On the new album, Ms. Krall and producer and label head honcho Tommy LiPuma make enough point-of-purchase differences to keep things interesting. They keep her core trio intact-she and guitarist Russell Malone and bassist John Clayton do an impressive job reprising the instrumentation of the classic Nat King Cole trio, another acknowledged musical model, with Mr. Malone’s plummy tone and buoyant lines an especially nice complement to Ms. Krall’s own terse accompaniment. But on seven of the 12 tunes, the maestro of Malibu, Johnny Mandel, throws in some unspecified orchestral effects making more explicit the singer’s connection to the big-band-fronting white goddesses and golden girls of yesteryear. Still, it’s all very tasteful, understated stuff, so we’re spared, or cheated out of, from another perspective, something like Peggy Lee fighting her way through those leadpipe Decca arrangements of the 50′s. The other departure on When I Look in Your Eyes is Ms. Krall’s selective use of a bossa nova feel. She says she was after a João Gilberto delicacy, which seems like a logical extension of her indigenous swing-time cool. On her ’96 album, All for You , Ms. Krall sang the possibly scatological “Frim Fram Sauce,” recorded by the Cole trio in the 40′s, but for the most part she steers clear of the carnal in favor of the jaunty or the earnestly romantic. Adding the bossa to her repertoire lends new tang to “Let’s Face the Music and Dance” and one more musical strategy to distance herself from the frim fram sauce.

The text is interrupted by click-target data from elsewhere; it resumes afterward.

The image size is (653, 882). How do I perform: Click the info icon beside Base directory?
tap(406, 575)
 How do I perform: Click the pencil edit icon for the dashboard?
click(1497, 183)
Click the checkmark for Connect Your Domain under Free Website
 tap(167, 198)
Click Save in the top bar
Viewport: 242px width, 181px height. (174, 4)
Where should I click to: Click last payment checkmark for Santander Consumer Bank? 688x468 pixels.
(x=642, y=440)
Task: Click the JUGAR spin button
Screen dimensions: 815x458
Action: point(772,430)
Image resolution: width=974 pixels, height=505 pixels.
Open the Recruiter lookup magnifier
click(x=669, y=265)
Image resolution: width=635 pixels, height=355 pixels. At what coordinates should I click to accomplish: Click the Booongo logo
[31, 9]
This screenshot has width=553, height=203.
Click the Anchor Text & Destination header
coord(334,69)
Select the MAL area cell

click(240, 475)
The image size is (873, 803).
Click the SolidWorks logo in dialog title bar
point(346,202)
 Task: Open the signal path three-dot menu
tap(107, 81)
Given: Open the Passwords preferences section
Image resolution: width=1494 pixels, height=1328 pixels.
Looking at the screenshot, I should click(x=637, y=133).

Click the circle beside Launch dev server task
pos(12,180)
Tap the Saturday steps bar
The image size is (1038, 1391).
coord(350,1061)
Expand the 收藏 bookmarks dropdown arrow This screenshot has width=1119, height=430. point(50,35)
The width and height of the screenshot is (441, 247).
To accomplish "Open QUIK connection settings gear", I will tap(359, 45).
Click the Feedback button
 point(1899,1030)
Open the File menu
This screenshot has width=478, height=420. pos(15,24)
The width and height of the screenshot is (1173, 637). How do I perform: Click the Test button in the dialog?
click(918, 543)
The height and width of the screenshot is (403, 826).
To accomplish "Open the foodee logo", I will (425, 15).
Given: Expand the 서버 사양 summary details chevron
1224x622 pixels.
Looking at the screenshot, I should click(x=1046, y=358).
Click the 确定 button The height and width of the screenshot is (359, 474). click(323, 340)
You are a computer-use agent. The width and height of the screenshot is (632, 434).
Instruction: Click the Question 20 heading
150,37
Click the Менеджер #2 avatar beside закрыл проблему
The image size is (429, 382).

Ms. Krall puts me in mind of Kim Novak and Tippi Hedren, those contained Hitchcock blondes, and of a line by Downtown music philosopher Arto Lindsay from the liner notes of a João Gilberto album: “In his restraint, he is most devastating.” That said, on the new album she has fun with the obvious double-entendre of the Gershwin tune “Do It Again”-the revenge of the repressed. But the song I’ll carry with me from When I Look in Your Eyes is the Leslie Bricusse title number, which she sings with what I’d like to imagine is the virginal ardor of a schoolgirl poetess. However you picture it, it might take your breath away. It’s easy to dismiss Diana Krall, but I must confess, I don’t.